== LISTED RECORDS
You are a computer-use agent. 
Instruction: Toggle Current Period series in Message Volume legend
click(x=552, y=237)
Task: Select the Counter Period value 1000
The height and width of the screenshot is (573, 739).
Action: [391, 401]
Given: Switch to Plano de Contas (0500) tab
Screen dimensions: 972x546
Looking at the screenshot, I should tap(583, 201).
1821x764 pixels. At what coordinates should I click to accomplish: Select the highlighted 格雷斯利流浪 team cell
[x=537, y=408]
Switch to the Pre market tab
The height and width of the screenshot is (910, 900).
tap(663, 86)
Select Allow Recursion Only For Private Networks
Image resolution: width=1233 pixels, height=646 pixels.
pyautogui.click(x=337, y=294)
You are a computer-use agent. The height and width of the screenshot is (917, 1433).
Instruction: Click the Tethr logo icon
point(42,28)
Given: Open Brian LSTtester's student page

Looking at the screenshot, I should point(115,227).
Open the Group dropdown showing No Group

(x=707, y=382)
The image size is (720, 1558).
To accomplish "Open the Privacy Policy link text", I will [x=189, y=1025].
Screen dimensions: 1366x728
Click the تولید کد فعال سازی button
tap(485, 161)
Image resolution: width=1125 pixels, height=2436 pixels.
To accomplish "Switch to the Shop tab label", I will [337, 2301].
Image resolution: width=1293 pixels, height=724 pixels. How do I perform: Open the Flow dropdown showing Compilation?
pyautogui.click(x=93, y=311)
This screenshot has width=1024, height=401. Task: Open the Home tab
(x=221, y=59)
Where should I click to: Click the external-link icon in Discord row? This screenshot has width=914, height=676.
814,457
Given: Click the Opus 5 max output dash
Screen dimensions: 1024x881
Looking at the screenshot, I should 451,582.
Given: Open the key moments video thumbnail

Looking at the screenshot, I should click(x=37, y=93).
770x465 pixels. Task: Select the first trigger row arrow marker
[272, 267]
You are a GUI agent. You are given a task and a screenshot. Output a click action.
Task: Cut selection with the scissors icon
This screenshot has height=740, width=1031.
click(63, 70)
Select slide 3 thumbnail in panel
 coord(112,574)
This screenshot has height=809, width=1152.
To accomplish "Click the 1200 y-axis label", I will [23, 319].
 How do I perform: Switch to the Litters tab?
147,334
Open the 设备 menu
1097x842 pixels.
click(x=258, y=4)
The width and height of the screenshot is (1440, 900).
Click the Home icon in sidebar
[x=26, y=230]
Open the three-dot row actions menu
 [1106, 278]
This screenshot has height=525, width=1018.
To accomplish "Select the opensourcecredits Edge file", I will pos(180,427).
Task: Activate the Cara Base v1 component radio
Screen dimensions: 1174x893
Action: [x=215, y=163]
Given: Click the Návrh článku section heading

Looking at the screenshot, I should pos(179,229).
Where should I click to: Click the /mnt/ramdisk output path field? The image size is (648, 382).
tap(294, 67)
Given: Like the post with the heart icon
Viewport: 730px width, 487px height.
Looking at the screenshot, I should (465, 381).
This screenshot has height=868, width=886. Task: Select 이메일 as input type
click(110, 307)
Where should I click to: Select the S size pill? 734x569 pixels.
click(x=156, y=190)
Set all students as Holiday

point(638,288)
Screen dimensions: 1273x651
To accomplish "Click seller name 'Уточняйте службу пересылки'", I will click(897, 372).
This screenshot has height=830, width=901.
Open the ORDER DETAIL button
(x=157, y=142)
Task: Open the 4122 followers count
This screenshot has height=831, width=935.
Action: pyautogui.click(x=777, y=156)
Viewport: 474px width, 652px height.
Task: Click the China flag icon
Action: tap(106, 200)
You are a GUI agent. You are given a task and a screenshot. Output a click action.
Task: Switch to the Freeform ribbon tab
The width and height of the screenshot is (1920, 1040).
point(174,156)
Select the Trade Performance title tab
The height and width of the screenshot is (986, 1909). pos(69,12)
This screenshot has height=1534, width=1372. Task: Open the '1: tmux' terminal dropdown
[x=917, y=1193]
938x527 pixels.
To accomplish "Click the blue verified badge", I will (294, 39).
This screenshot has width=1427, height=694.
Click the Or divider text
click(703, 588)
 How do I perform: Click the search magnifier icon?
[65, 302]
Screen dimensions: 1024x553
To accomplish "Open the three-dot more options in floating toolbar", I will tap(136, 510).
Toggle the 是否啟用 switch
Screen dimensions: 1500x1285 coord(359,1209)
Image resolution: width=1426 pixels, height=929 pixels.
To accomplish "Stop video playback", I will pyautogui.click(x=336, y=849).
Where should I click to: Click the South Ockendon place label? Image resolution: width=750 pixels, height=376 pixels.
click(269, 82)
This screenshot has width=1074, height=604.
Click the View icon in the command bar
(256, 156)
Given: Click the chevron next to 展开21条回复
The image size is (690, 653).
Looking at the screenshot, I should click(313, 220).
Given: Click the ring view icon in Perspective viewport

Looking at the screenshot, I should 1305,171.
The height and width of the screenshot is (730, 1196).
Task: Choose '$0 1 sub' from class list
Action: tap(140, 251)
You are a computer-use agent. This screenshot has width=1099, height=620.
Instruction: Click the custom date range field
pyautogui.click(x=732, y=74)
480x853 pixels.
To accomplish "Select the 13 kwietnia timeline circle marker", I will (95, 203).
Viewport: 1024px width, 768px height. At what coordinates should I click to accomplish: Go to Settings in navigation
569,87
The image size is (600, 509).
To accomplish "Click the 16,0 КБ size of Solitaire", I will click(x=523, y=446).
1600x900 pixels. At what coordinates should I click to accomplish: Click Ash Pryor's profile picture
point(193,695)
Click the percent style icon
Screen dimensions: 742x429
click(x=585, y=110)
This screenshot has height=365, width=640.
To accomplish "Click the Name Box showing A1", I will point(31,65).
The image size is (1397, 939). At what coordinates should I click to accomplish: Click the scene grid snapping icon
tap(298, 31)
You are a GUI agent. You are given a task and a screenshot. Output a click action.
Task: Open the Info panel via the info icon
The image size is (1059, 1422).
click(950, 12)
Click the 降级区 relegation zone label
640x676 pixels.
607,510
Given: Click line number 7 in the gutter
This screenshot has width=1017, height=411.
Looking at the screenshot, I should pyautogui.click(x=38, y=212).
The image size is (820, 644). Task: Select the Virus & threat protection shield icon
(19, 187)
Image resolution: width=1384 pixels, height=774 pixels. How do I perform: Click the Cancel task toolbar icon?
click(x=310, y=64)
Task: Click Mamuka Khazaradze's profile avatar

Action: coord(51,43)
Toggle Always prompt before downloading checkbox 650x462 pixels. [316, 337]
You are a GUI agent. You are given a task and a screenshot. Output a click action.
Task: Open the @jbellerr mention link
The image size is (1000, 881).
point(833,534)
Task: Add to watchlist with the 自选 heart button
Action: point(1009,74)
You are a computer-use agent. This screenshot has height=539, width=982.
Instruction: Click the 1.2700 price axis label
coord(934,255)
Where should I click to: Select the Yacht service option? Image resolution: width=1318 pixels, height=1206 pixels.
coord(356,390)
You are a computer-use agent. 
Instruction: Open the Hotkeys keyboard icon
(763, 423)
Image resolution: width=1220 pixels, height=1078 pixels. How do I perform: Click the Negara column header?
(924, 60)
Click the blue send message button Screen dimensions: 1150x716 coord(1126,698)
====
## [AIM OF THE TASK]
Each entry should be written out again exactly, with no word left out.

## [SOLVED PROBLEM]
You are a computer-use agent. 
Instruction: Toggle Current Period series in Message Volume legend
click(x=552, y=237)
Task: Select the Counter Period value 1000
The height and width of the screenshot is (573, 739).
Action: [391, 401]
Given: Switch to Plano de Contas (0500) tab
Screen dimensions: 972x546
Looking at the screenshot, I should tap(583, 201).
1821x764 pixels. At what coordinates should I click to accomplish: Select the highlighted 格雷斯利流浪 team cell
[x=537, y=408]
Switch to the Pre market tab
The height and width of the screenshot is (910, 900).
tap(663, 86)
Select Allow Recursion Only For Private Networks
Image resolution: width=1233 pixels, height=646 pixels.
pyautogui.click(x=337, y=294)
You are a computer-use agent. The height and width of the screenshot is (917, 1433).
Instruction: Click the Tethr logo icon
point(42,28)
Given: Open Brian LSTtester's student page

Looking at the screenshot, I should point(115,227).
Open the Group dropdown showing No Group

(x=707, y=382)
The image size is (720, 1558).
To accomplish "Open the Privacy Policy link text", I will [x=189, y=1025].
Screen dimensions: 1366x728
Click the تولید کد فعال سازی button
tap(485, 161)
Image resolution: width=1125 pixels, height=2436 pixels.
To accomplish "Switch to the Shop tab label", I will [337, 2301].
Image resolution: width=1293 pixels, height=724 pixels. How do I perform: Open the Flow dropdown showing Compilation?
pyautogui.click(x=93, y=311)
This screenshot has width=1024, height=401. Task: Open the Home tab
(x=221, y=59)
Where should I click to: Click the external-link icon in Discord row? This screenshot has width=914, height=676.
814,457
Given: Click the Opus 5 max output dash
Screen dimensions: 1024x881
Looking at the screenshot, I should 451,582.
Given: Open the key moments video thumbnail

Looking at the screenshot, I should click(x=37, y=93).
770x465 pixels. Task: Select the first trigger row arrow marker
[272, 267]
You are a GUI agent. You are given a task and a screenshot. Output a click action.
Task: Cut selection with the scissors icon
This screenshot has height=740, width=1031.
click(63, 70)
Select slide 3 thumbnail in panel
 coord(112,574)
This screenshot has height=809, width=1152.
To accomplish "Click the 1200 y-axis label", I will [23, 319].
 How do I perform: Switch to the Litters tab?
147,334
Open the 设备 menu
1097x842 pixels.
click(x=258, y=4)
The width and height of the screenshot is (1440, 900).
Click the Home icon in sidebar
[x=26, y=230]
Open the three-dot row actions menu
 [1106, 278]
This screenshot has height=525, width=1018.
To accomplish "Select the opensourcecredits Edge file", I will pos(180,427).
Task: Activate the Cara Base v1 component radio
Screen dimensions: 1174x893
Action: [x=215, y=163]
Given: Click the Návrh článku section heading

Looking at the screenshot, I should pos(179,229).
Where should I click to: Click the /mnt/ramdisk output path field? The image size is (648, 382).
tap(294, 67)
Given: Like the post with the heart icon
Viewport: 730px width, 487px height.
Looking at the screenshot, I should (465, 381).
This screenshot has height=868, width=886. Task: Select 이메일 as input type
click(110, 307)
Where should I click to: Select the S size pill? 734x569 pixels.
click(x=156, y=190)
Set all students as Holiday

point(638,288)
Screen dimensions: 1273x651
To accomplish "Click seller name 'Уточняйте службу пересылки'", I will click(897, 372).
This screenshot has height=830, width=901.
Open the ORDER DETAIL button
(x=157, y=142)
Task: Open the 4122 followers count
This screenshot has height=831, width=935.
Action: pyautogui.click(x=777, y=156)
Viewport: 474px width, 652px height.
Task: Click the China flag icon
Action: tap(106, 200)
You are a GUI agent. You are given a task and a screenshot. Output a click action.
Task: Switch to the Freeform ribbon tab
The width and height of the screenshot is (1920, 1040).
point(174,156)
Select the Trade Performance title tab
The height and width of the screenshot is (986, 1909). pos(69,12)
This screenshot has height=1534, width=1372. Task: Open the '1: tmux' terminal dropdown
[x=917, y=1193]
938x527 pixels.
To accomplish "Click the blue verified badge", I will (294, 39).
This screenshot has width=1427, height=694.
Click the Or divider text
click(703, 588)
 How do I perform: Click the search magnifier icon?
[65, 302]
Screen dimensions: 1024x553
To accomplish "Open the three-dot more options in floating toolbar", I will tap(136, 510).
Toggle the 是否啟用 switch
Screen dimensions: 1500x1285 coord(359,1209)
Image resolution: width=1426 pixels, height=929 pixels.
To accomplish "Stop video playback", I will pyautogui.click(x=336, y=849).
Where should I click to: Click the South Ockendon place label? Image resolution: width=750 pixels, height=376 pixels.
click(269, 82)
This screenshot has width=1074, height=604.
Click the View icon in the command bar
(256, 156)
Given: Click the chevron next to 展开21条回复
The image size is (690, 653).
Looking at the screenshot, I should click(313, 220).
Given: Click the ring view icon in Perspective viewport

Looking at the screenshot, I should 1305,171.
The height and width of the screenshot is (730, 1196).
Task: Choose '$0 1 sub' from class list
Action: tap(140, 251)
You are a computer-use agent. This screenshot has width=1099, height=620.
Instruction: Click the custom date range field
pyautogui.click(x=732, y=74)
480x853 pixels.
To accomplish "Select the 13 kwietnia timeline circle marker", I will (95, 203).
Viewport: 1024px width, 768px height. At what coordinates should I click to accomplish: Go to Settings in navigation
569,87
The image size is (600, 509).
To accomplish "Click the 16,0 КБ size of Solitaire", I will click(x=523, y=446).
1600x900 pixels. At what coordinates should I click to accomplish: Click Ash Pryor's profile picture
point(193,695)
Click the percent style icon
Screen dimensions: 742x429
click(x=585, y=110)
This screenshot has height=365, width=640.
To accomplish "Click the Name Box showing A1", I will point(31,65).
The image size is (1397, 939). At what coordinates should I click to accomplish: Click the scene grid snapping icon
tap(298, 31)
You are a GUI agent. You are given a task and a screenshot. Output a click action.
Task: Open the Info panel via the info icon
The image size is (1059, 1422).
click(950, 12)
Click the 降级区 relegation zone label
640x676 pixels.
607,510
Given: Click line number 7 in the gutter
This screenshot has width=1017, height=411.
Looking at the screenshot, I should pyautogui.click(x=38, y=212).
The image size is (820, 644). Task: Select the Virus & threat protection shield icon
(19, 187)
Image resolution: width=1384 pixels, height=774 pixels. How do I perform: Click the Cancel task toolbar icon?
click(x=310, y=64)
Task: Click Mamuka Khazaradze's profile avatar

Action: coord(51,43)
Toggle Always prompt before downloading checkbox 650x462 pixels. [316, 337]
You are a GUI agent. You are given a task and a screenshot. Output a click action.
Task: Open the @jbellerr mention link
The image size is (1000, 881).
point(833,534)
Task: Add to watchlist with the 自选 heart button
Action: point(1009,74)
You are a computer-use agent. This screenshot has height=539, width=982.
Instruction: Click the 1.2700 price axis label
coord(934,255)
Where should I click to: Select the Yacht service option? Image resolution: width=1318 pixels, height=1206 pixels.
coord(356,390)
You are a computer-use agent. 
Instruction: Open the Hotkeys keyboard icon
(763, 423)
Image resolution: width=1220 pixels, height=1078 pixels. How do I perform: Click the Negara column header?
(924, 60)
Click the blue send message button Screen dimensions: 1150x716 coord(1126,698)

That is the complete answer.